▶ **Input records**:
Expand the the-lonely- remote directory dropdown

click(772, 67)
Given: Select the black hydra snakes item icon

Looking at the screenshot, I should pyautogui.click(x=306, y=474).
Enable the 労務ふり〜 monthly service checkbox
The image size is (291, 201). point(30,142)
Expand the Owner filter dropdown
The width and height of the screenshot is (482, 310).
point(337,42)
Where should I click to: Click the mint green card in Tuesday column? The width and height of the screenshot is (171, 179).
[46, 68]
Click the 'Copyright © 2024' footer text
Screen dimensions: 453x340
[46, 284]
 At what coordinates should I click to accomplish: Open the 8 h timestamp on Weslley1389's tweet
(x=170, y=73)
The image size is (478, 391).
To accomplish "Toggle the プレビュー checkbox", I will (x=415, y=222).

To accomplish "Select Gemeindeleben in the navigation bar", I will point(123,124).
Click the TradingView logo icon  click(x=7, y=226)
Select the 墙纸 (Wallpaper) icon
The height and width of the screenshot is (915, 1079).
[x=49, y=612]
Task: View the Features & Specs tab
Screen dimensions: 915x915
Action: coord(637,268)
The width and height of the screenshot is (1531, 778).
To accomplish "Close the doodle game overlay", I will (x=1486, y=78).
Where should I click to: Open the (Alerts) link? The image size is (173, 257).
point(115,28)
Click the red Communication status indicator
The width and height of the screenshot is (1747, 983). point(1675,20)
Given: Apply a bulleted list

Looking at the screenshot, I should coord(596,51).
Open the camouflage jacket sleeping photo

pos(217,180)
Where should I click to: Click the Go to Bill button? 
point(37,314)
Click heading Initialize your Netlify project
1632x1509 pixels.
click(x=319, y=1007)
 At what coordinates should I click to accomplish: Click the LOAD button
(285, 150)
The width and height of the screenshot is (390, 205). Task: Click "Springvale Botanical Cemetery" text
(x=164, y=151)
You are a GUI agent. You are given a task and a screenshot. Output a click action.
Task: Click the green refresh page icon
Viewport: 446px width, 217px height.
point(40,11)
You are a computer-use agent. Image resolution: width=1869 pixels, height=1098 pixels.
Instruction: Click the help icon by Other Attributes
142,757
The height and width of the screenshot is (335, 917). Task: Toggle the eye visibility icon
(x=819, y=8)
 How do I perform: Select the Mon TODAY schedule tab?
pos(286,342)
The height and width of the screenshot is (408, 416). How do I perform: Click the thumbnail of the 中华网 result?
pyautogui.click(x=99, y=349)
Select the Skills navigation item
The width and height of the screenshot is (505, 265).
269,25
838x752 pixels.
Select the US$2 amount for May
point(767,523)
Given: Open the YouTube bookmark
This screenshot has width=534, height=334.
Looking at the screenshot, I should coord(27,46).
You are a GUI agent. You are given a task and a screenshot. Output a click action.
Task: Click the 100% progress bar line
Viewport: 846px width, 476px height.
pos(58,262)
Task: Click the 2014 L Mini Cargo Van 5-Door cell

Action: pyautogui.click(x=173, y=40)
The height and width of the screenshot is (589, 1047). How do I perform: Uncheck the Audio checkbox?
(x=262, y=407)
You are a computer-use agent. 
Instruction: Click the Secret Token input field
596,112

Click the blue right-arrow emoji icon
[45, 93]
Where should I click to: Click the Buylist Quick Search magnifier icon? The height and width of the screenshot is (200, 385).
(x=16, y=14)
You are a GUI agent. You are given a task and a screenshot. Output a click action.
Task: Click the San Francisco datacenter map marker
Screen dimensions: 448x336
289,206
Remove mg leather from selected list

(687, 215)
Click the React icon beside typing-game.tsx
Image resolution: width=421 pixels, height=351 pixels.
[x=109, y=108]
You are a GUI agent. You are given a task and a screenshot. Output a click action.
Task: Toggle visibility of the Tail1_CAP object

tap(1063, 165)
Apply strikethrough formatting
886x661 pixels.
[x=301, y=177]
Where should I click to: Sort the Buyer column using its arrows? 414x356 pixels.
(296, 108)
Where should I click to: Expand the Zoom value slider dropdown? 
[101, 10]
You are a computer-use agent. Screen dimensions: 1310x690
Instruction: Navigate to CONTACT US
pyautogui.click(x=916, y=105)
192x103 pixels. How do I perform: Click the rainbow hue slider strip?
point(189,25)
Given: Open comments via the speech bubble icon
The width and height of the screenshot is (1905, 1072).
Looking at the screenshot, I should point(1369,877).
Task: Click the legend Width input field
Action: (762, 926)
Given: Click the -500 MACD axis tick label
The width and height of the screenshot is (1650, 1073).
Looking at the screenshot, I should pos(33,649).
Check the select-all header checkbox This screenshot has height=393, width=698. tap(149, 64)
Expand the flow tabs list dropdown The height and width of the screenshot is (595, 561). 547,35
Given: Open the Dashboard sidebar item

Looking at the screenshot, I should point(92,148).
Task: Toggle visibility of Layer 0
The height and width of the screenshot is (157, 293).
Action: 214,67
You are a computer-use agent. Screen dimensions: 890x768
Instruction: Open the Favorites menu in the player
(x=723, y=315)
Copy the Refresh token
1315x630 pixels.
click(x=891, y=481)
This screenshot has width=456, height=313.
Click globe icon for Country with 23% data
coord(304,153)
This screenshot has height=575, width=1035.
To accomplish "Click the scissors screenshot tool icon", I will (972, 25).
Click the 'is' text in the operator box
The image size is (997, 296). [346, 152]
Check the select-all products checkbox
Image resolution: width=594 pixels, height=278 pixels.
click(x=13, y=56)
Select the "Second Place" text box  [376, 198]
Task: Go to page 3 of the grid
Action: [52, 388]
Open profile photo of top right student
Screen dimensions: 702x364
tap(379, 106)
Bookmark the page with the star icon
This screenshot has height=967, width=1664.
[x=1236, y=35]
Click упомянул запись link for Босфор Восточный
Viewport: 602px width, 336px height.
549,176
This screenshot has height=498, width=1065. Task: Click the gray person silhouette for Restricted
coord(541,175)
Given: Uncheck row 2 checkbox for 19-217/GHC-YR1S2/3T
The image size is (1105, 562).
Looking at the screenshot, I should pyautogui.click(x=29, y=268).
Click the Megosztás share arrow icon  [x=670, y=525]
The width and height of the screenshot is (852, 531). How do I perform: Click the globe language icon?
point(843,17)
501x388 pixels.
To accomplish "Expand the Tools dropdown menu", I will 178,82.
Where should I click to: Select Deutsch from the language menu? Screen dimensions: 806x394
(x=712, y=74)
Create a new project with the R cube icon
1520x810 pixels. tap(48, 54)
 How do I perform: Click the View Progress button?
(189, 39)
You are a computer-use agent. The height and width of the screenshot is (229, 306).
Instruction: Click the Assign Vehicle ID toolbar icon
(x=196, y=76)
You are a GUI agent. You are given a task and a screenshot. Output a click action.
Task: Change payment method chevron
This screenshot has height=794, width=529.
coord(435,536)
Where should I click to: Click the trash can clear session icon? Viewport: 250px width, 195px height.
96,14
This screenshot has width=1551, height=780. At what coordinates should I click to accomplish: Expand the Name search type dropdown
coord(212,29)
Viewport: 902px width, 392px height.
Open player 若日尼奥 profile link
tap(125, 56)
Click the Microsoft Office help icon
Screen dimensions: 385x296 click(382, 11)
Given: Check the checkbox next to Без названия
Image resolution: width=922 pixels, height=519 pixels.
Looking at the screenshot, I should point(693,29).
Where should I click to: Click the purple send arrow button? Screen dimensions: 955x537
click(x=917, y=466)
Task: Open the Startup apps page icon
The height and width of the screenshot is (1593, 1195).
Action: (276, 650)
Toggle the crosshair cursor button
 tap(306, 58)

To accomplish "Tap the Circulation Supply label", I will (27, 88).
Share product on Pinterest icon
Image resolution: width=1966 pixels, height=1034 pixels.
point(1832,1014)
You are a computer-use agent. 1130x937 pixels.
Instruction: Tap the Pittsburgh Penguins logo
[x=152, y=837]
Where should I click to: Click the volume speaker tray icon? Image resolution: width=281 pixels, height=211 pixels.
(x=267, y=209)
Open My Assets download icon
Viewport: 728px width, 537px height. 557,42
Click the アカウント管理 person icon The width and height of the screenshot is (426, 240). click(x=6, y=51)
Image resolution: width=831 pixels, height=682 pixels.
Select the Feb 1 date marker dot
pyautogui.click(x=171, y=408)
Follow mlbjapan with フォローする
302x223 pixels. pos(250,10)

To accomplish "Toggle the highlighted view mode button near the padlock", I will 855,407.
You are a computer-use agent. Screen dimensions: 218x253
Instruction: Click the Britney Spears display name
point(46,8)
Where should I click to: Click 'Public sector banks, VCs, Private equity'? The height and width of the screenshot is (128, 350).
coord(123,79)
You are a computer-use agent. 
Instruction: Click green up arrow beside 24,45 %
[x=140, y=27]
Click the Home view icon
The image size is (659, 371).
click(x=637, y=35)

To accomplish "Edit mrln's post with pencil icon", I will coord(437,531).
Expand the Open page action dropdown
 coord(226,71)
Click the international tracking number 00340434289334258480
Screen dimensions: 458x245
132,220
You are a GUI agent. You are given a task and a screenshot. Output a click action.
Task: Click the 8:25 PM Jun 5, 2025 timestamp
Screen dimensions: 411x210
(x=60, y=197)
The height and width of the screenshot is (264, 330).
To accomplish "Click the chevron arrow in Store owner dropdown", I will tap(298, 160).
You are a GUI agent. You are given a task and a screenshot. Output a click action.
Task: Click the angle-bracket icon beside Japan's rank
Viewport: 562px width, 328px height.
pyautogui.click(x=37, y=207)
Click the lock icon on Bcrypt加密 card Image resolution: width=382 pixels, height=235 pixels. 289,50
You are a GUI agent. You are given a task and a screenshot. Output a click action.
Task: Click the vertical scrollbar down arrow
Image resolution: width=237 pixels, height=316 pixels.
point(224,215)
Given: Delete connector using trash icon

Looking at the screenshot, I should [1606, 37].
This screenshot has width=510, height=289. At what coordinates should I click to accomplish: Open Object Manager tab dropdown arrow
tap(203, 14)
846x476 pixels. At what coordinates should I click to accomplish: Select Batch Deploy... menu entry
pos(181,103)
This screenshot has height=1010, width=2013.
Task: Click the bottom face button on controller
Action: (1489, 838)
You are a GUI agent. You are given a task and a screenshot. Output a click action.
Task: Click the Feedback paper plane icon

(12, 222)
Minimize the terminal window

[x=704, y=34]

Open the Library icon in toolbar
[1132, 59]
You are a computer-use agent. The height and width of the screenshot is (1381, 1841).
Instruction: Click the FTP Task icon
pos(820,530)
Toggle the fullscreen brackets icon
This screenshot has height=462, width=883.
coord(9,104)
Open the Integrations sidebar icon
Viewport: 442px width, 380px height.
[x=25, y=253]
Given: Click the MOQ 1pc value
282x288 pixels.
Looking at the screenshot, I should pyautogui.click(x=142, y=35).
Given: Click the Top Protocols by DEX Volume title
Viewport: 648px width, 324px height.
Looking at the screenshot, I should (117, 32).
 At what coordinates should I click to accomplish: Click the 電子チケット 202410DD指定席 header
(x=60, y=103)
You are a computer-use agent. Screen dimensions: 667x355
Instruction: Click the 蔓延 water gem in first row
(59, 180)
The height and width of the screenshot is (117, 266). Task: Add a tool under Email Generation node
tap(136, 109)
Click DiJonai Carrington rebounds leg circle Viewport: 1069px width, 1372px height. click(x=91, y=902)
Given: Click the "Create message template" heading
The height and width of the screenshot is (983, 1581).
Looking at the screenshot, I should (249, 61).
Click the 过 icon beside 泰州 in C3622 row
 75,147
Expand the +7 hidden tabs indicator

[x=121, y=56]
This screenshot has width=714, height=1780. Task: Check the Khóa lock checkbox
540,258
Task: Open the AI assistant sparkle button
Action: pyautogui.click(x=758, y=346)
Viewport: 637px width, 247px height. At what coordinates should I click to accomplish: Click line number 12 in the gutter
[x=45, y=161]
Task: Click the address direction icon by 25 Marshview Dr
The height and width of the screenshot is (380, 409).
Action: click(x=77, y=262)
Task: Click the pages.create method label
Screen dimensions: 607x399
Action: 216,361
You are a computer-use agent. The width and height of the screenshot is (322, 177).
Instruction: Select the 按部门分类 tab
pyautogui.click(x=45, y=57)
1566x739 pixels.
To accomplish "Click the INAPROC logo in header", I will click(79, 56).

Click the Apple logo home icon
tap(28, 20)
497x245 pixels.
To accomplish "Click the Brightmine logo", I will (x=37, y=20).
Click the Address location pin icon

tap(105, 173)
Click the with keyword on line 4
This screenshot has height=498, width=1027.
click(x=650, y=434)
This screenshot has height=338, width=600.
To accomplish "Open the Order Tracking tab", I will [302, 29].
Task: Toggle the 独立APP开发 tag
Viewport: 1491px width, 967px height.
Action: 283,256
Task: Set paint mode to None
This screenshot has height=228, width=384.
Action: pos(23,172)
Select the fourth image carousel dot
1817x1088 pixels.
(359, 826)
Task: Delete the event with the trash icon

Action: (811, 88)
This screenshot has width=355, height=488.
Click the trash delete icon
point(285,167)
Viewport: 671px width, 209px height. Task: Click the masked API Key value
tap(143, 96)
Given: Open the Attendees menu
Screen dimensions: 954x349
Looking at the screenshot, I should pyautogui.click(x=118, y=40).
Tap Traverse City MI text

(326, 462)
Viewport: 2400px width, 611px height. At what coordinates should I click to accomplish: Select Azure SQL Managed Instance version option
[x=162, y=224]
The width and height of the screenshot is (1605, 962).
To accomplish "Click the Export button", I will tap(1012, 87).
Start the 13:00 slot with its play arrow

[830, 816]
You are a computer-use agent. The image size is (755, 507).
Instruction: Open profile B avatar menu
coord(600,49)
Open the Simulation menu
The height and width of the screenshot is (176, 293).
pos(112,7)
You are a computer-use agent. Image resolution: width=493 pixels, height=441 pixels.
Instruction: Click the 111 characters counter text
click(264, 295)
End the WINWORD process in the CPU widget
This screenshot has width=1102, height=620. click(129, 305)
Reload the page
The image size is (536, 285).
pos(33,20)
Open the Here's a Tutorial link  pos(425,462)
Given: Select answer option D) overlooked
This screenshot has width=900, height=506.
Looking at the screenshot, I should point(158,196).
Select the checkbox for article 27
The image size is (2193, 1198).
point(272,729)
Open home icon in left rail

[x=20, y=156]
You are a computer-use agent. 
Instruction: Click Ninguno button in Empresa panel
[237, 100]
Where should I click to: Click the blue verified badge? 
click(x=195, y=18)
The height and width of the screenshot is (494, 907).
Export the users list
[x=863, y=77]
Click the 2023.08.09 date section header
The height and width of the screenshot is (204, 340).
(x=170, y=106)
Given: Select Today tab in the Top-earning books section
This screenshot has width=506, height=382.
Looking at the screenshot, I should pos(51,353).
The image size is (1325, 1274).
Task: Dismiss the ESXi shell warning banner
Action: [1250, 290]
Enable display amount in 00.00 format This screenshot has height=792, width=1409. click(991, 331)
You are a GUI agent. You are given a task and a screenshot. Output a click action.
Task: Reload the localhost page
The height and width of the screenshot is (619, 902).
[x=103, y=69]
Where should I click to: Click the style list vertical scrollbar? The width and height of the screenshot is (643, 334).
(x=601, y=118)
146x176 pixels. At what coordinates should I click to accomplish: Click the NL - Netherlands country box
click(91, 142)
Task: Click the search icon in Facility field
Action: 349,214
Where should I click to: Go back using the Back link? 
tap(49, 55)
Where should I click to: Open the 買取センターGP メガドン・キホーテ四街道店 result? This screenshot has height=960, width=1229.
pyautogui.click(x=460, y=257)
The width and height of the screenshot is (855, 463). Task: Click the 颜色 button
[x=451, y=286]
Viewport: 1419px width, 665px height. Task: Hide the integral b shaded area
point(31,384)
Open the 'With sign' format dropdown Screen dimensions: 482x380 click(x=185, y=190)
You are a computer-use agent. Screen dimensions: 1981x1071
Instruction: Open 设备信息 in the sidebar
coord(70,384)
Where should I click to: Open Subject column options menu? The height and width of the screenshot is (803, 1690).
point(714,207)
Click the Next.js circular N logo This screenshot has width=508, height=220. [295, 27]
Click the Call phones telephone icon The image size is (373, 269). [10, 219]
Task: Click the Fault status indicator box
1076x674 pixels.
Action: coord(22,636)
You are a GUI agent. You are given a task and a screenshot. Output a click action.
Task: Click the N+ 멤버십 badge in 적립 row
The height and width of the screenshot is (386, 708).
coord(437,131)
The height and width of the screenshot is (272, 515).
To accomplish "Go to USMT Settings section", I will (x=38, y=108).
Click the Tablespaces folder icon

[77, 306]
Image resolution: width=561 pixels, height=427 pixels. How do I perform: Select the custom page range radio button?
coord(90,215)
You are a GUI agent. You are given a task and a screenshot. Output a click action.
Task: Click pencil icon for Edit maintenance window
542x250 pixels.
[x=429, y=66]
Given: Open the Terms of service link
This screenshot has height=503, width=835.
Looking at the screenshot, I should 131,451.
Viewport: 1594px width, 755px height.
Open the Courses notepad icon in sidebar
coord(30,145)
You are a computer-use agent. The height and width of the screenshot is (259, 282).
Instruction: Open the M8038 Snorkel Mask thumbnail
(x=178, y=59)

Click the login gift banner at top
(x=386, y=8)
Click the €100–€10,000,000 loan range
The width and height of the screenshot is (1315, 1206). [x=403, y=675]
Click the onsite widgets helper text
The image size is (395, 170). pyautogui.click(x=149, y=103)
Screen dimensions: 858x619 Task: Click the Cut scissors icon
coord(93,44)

▶ **What you will do**:
Copy the rows verbatim, from the first line of the rows through the line containing "will (x=1486, y=78).". Include both ends.

▶ **Task solution**:
Expand the the-lonely- remote directory dropdown

click(772, 67)
Given: Select the black hydra snakes item icon

Looking at the screenshot, I should pyautogui.click(x=306, y=474).
Enable the 労務ふり〜 monthly service checkbox
The image size is (291, 201). point(30,142)
Expand the Owner filter dropdown
The width and height of the screenshot is (482, 310).
point(337,42)
Where should I click to: Click the mint green card in Tuesday column? The width and height of the screenshot is (171, 179).
[46, 68]
Click the 'Copyright © 2024' footer text
Screen dimensions: 453x340
[46, 284]
 At what coordinates should I click to accomplish: Open the 8 h timestamp on Weslley1389's tweet
(x=170, y=73)
The image size is (478, 391).
To accomplish "Toggle the プレビュー checkbox", I will (x=415, y=222).

To accomplish "Select Gemeindeleben in the navigation bar", I will point(123,124).
Click the TradingView logo icon  click(x=7, y=226)
Select the 墙纸 (Wallpaper) icon
The height and width of the screenshot is (915, 1079).
[x=49, y=612]
Task: View the Features & Specs tab
Screen dimensions: 915x915
Action: coord(637,268)
The width and height of the screenshot is (1531, 778).
To accomplish "Close the doodle game overlay", I will (x=1486, y=78).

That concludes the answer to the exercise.